We calculate the number of ways to choose books for each subject and then multiply them.
Number of ways to choose 2 mathematics books from the 10 available:
$$\frac{10 \times 9}{2 \times 1} = 45$$ ways (as calculated in Case 2).
Number of ways to choose 2 chemistry books from the 8 available:
$$\frac{8 \times 7}{2 \times 1} = 28$$ ways (as calculated in Case 1).
Number of ways to choose 3 astrology books from the 5 available:
$$\frac{5 \times 4 \times 3}{3 \times 2 \times 1} = \frac{60}{6} = 10$$ ways.
To find the total number of ways for Case 3, we multiply the ways for each subject:
Number of ways for Case 3 = $$45 \times 28 \times 10 = 12,600$$ ways.

**step8** Calculating the total number of favorable outcomes

The total number of favorable ways is the sum of the ways for all possible cases where at least 2 books from each subject are selected:
Total favorable ways = Ways for Case 1 + Ways for Case 2 + Ways for Case 3
Total favorable ways = $$33,600 + 25,200 + 12,600 = 71,400$$ ways.

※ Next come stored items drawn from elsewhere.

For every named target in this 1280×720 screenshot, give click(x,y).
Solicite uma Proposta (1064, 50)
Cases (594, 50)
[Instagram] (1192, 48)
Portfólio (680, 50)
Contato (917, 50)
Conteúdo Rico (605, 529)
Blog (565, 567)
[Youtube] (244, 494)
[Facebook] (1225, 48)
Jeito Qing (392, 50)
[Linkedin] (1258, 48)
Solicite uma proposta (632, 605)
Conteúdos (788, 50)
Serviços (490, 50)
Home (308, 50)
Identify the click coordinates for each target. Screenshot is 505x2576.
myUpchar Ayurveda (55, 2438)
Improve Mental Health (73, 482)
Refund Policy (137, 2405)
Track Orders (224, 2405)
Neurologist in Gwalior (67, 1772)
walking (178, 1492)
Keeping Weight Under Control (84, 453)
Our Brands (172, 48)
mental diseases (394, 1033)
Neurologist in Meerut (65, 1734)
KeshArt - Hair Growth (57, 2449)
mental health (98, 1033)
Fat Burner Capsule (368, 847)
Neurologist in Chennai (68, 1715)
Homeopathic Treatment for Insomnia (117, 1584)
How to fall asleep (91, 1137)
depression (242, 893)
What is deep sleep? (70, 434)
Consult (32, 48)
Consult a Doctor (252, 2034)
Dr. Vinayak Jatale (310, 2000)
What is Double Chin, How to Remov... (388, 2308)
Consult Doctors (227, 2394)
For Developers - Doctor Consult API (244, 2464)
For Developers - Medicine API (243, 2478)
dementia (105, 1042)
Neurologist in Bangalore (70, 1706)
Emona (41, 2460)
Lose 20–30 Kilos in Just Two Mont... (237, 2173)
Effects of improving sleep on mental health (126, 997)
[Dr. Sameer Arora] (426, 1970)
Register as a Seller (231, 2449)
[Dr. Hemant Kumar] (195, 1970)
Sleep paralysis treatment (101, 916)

**step9** Calculating the probability

Probability is calculated as the ratio of the total number of favorable outcomes to the total number of possible outcomes.
Probability = $$\frac{\text{Total favorable ways}}{\text{Total number of ways to choose 7 books}}$$
Probability = $$\frac{71,400}{245,157}$$
This fraction cannot be simplified further, so it is the final probability.